The ACLU is challenging in court the government's withholding of the October 2001 memo.
MyWay
That view was expressed in a secret Justice Department legal memo dated Oct. 23, 2001. The administration on Wednesday stressed that it now disavows that view.
The October 2001 memo was written at the request of the White House by John Yoo, then the deputy assistant attorney general, and addressed to Alberto Gonzales, the White House counsel at the time. The administration had asked the department for an opinion on the legality of potential responses to terrorist activity.
The 37-page memo is classified and has not been released. Its existence was disclosed Tuesday in a footnote of a separate secret memo, dated March 14, 2003, released by the Pentagon in response to a Freedom of Information Act lawsuit by the American Civil Liberties Union.
"Our office recently concluded that the Fourth Amendment had no application to domestic military operations," the footnote states, referring to a document titled "Authority for Use of Military Force to Combat Terrorist Activities Within the United States."
Exactly what domestic military action was covered by the October memo is unclear. But federal documents indicate that the memo relates to the National Security Agency's Terrorist Surveillance Program.
That program intercepted phone calls and e-mails on U.S. soil, bypassing the normal legal requirement that such eavesdropping be authorized by a secret federal court. The program began after the Sept. 11 terrorist attacks and continued until Jan. 17, 2007, when the White House resumed seeking surveillance warrants from the Foreign Intelligence Surveillance Court.
The October memo was written just days before Bush administration officials, including Vice President Dick Cheney, briefed four House and Senate leaders on the NSA's secret wiretapping program for the first time.
The government itself related the October memo to the TSP program when it included it on a list of documents that were responsive to the ACLU's request for records from the program. It refused to hand them over.
On Wednesday, Justice Department spokesman Brian Roehrkasse said the statement in the footnote does not reflect the current view of the department's Office of Legal Counsel.
"We disagree with the proposition that the Fourth Amendment has no application to domestic military operations," he said. "Whether a particular search or seizure is reasonable under the Fourth Amendment requires consideration of the particular context and circumstances of the search."

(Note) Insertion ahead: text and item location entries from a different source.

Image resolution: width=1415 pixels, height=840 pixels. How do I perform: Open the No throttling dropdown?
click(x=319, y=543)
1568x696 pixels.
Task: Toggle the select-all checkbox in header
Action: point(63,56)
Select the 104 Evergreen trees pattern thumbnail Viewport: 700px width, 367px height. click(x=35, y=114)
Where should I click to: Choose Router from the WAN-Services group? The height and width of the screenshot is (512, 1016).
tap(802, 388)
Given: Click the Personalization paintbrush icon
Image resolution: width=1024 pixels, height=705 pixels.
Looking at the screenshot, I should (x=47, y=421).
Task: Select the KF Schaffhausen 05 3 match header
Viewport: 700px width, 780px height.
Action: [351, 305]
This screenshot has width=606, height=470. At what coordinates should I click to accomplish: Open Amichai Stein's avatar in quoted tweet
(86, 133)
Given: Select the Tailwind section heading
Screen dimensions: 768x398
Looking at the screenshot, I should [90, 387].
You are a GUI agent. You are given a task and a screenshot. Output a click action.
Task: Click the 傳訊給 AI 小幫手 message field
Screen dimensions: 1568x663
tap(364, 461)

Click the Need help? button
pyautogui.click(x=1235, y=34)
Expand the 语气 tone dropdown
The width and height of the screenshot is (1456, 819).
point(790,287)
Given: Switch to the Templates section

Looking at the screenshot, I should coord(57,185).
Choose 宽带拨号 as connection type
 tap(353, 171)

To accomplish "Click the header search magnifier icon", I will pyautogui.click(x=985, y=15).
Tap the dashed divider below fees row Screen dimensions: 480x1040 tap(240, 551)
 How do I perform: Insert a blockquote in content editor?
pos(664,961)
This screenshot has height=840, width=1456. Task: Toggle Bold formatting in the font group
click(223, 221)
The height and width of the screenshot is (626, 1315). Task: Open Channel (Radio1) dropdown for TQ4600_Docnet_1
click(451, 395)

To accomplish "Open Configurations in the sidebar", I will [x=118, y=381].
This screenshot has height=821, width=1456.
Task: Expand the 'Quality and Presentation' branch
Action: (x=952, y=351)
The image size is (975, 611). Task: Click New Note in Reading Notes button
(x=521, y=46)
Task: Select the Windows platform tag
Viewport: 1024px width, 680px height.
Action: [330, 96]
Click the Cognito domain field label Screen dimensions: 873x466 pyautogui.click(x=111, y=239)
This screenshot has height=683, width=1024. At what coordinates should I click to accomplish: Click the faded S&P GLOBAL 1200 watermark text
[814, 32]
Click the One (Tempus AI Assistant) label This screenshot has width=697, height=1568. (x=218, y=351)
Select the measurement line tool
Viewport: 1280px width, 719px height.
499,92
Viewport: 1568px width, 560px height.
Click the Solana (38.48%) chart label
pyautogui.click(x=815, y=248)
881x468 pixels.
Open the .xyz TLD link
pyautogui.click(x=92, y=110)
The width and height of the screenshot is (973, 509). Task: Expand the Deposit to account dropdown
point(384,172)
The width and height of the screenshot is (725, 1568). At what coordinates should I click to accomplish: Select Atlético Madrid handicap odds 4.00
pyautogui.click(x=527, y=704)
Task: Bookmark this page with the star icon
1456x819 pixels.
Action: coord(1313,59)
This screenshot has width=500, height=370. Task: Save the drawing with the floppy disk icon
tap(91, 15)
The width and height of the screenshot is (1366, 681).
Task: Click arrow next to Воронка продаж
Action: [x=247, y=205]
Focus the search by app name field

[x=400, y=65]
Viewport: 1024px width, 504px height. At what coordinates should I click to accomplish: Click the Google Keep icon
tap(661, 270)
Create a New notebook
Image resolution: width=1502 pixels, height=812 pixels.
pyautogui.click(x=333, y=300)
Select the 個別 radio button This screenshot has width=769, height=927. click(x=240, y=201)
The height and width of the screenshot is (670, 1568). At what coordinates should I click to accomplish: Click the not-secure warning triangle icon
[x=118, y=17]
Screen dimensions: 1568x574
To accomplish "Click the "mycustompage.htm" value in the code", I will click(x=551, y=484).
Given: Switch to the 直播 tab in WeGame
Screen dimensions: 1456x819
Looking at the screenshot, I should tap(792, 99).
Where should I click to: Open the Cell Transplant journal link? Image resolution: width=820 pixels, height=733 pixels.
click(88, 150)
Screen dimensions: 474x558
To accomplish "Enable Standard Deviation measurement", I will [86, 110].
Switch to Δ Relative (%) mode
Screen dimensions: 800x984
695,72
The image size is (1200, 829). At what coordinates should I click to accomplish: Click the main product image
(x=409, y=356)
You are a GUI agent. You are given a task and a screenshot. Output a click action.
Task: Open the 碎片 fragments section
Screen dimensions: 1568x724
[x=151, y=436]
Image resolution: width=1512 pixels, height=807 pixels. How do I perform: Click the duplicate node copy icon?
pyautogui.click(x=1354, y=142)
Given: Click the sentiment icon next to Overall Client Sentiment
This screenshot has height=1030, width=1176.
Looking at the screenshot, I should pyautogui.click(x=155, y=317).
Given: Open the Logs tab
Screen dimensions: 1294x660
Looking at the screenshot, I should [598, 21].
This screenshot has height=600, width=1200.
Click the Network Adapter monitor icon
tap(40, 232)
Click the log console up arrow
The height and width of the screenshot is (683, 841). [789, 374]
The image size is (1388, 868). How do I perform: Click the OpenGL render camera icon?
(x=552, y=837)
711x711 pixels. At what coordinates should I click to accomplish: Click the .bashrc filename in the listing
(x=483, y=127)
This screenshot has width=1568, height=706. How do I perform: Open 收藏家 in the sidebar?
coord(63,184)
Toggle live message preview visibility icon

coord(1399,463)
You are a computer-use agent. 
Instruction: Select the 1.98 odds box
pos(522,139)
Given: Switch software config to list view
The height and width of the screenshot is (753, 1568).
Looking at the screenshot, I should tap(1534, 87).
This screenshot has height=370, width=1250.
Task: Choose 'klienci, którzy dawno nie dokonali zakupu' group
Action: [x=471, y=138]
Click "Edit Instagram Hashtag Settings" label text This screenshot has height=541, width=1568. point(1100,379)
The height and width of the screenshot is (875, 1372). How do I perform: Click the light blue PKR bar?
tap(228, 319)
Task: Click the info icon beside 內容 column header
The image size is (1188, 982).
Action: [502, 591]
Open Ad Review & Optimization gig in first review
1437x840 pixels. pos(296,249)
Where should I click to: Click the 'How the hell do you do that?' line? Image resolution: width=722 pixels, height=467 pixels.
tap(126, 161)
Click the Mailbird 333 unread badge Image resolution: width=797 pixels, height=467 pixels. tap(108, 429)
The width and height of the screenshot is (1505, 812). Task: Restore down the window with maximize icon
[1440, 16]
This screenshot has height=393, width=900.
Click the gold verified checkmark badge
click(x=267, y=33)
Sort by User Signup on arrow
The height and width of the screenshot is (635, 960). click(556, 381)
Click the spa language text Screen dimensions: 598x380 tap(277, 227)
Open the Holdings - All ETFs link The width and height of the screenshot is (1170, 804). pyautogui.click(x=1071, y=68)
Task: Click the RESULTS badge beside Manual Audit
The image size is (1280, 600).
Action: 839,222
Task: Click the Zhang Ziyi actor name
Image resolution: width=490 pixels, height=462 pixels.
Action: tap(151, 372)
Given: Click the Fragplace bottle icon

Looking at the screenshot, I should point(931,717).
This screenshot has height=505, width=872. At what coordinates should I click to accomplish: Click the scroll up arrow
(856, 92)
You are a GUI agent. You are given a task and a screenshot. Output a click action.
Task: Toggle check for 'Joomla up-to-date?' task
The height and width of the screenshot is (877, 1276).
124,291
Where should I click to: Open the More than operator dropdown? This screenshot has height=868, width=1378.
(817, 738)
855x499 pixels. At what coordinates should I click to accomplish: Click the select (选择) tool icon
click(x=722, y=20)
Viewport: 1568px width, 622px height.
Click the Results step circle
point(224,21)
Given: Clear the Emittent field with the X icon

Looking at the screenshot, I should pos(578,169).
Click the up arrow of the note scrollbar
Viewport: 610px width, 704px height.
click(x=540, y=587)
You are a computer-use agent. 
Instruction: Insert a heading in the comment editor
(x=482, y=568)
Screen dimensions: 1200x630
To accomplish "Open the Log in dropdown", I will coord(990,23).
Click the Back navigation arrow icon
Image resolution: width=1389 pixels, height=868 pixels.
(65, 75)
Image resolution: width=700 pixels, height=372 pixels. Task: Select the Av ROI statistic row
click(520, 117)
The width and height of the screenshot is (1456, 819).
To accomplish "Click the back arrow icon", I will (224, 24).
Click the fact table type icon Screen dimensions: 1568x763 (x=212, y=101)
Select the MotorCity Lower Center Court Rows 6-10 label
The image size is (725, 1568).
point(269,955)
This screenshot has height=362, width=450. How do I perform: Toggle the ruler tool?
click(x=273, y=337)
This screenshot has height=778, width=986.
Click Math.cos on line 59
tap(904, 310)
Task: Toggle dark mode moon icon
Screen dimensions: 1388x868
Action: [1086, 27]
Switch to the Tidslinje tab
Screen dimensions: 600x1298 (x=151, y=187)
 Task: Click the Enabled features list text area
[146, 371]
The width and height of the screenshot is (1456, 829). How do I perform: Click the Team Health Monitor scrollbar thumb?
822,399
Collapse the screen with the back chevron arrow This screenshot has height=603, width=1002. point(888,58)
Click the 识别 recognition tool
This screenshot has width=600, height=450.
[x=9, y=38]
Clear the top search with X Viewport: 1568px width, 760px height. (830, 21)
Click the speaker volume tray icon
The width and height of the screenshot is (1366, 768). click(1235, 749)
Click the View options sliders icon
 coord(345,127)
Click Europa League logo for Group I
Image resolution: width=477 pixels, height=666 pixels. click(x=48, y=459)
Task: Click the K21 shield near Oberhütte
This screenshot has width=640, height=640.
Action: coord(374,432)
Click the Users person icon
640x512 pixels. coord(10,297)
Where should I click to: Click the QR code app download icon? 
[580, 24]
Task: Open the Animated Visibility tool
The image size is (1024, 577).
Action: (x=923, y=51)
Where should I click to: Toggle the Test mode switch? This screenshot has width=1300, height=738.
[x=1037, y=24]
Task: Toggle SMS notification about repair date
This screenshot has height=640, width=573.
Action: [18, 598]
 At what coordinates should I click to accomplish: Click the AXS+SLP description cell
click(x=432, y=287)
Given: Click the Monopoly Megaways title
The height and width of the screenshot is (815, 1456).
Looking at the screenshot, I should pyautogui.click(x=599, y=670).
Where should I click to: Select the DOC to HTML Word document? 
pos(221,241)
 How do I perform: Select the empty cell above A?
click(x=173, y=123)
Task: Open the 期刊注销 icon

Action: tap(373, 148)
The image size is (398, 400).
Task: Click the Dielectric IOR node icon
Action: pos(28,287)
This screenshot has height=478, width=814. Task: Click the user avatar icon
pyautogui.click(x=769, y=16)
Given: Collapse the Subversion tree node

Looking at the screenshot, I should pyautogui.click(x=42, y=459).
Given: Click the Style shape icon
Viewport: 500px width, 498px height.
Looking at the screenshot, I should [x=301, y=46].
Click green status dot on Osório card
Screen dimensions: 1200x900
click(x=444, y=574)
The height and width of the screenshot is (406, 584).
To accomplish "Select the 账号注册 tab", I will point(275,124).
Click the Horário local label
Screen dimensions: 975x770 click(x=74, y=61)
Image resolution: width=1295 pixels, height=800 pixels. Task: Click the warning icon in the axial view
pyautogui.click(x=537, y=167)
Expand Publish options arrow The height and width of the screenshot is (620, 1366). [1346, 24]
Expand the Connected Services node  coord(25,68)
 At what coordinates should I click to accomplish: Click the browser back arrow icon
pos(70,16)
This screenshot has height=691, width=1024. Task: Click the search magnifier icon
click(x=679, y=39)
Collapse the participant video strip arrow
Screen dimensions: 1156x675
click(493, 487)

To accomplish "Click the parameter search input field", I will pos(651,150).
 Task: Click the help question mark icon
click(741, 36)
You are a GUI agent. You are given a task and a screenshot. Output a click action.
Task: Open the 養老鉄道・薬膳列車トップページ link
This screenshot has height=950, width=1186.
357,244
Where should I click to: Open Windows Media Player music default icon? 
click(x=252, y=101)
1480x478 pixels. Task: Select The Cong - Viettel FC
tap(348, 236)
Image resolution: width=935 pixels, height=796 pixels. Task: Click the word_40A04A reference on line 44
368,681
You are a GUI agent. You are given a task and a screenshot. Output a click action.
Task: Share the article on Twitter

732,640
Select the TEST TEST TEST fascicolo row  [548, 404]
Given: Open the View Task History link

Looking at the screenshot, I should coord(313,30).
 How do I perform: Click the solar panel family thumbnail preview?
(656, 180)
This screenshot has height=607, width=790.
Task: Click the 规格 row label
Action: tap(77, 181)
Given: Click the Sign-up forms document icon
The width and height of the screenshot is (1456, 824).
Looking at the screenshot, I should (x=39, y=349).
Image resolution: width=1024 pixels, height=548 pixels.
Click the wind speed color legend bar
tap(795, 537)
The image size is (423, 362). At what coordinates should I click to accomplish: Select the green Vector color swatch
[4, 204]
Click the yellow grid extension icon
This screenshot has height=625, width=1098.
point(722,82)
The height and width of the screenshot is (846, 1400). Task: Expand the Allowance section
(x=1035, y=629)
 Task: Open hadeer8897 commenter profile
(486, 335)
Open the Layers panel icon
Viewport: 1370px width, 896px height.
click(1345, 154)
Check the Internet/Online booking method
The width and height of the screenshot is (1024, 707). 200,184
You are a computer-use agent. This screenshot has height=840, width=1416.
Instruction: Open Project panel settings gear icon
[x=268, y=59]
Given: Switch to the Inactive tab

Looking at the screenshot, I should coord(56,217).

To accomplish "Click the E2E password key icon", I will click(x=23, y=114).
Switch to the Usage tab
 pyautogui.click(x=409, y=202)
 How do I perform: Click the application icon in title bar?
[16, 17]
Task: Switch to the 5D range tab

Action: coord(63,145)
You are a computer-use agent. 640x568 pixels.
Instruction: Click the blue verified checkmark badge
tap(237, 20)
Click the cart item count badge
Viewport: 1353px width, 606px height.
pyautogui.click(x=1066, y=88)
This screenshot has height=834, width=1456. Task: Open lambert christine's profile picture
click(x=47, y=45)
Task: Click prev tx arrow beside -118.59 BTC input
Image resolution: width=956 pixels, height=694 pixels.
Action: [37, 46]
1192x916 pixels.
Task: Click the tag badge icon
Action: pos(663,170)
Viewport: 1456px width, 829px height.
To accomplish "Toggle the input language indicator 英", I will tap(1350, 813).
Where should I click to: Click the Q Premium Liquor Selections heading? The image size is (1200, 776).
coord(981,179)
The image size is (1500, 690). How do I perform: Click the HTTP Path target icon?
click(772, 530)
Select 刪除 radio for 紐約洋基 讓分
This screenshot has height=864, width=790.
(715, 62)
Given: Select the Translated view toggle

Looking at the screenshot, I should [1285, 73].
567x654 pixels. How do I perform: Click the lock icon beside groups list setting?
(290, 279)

Roehrkasse would not say exactly when that legal opinion was overturned internally. But he pointed to a January 2006 white paper issued by the Justice Department a month after the TSP was revealed by The New York Times.
"The white paper does not suggest in any way that the Fourth Amendment does not apply to domestic military activities, and that is not the position of the Office of Legal Counsel," he said.
Suzanne Spaulding, a national security law expert and former assistant general counsel at the Central Intelligence Agency, said she found the Fourth Amendment reference in the footnote troubling, but added: "To know (the Justice Department) no longer thinks this is a legitimate statement is reassuring."
"The recent disclosures underscore the Bush administration's extraordinarily sweeping conception of executive power," said Jameel Jaffer, director of the ACLU's National Security Project. "The administration's lawyers believe the president should be permitted to violate statutory law, to violate international treaties, and even to violate the Fourth Amendment inside the U.S. They believe that the president should be above the law."
"Each time one of these memos comes out you have to come up with a more extreme way to characterize it," Jaffer said.
The ACLU is challenging in court the government's withholding of the October 2001 memo.